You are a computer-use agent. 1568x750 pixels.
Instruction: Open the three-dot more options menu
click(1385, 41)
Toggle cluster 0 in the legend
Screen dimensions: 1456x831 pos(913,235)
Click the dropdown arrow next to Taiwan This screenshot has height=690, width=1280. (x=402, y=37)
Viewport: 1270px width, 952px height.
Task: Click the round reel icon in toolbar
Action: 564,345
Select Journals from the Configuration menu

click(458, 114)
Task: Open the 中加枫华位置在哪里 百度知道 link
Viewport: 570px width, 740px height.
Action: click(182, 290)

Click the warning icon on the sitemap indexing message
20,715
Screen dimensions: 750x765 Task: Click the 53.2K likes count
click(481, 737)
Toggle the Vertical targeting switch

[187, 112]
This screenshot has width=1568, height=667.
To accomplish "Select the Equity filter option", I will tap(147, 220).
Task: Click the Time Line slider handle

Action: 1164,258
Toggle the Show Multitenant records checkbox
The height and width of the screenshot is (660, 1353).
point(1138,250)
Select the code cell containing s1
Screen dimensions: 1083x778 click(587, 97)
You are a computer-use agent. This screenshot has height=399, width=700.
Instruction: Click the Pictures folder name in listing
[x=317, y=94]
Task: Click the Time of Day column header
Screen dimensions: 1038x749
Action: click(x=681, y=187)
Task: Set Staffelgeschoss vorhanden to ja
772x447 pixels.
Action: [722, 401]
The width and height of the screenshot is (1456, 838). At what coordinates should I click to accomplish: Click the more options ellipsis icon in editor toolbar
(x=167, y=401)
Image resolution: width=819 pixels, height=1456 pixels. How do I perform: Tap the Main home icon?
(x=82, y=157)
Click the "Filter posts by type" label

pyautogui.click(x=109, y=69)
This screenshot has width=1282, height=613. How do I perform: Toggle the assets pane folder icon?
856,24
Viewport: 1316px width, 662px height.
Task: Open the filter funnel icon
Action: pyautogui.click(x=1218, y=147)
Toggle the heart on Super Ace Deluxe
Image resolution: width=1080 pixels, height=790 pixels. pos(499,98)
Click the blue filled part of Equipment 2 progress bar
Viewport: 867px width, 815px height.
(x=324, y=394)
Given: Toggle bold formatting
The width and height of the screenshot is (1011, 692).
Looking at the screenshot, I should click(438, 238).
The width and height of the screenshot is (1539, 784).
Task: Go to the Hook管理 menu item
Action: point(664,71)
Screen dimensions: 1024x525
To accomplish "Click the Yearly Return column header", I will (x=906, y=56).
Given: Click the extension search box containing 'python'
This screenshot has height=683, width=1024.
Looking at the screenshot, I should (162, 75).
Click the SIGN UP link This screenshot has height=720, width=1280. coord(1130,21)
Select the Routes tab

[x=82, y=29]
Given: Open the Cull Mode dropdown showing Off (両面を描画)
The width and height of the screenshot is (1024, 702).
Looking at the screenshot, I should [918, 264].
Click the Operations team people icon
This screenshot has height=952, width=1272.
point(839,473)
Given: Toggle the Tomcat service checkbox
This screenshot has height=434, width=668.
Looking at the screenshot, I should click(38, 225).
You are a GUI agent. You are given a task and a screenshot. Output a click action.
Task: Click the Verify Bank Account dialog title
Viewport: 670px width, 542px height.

Task to complete => Find each line of the data above that holds the word "will", then copy it.

Solution for this exercise =>
To accomplish "Select the Equity filter option", I will tap(147, 220).
To accomplish "Click the Yearly Return column header", I will (x=906, y=56).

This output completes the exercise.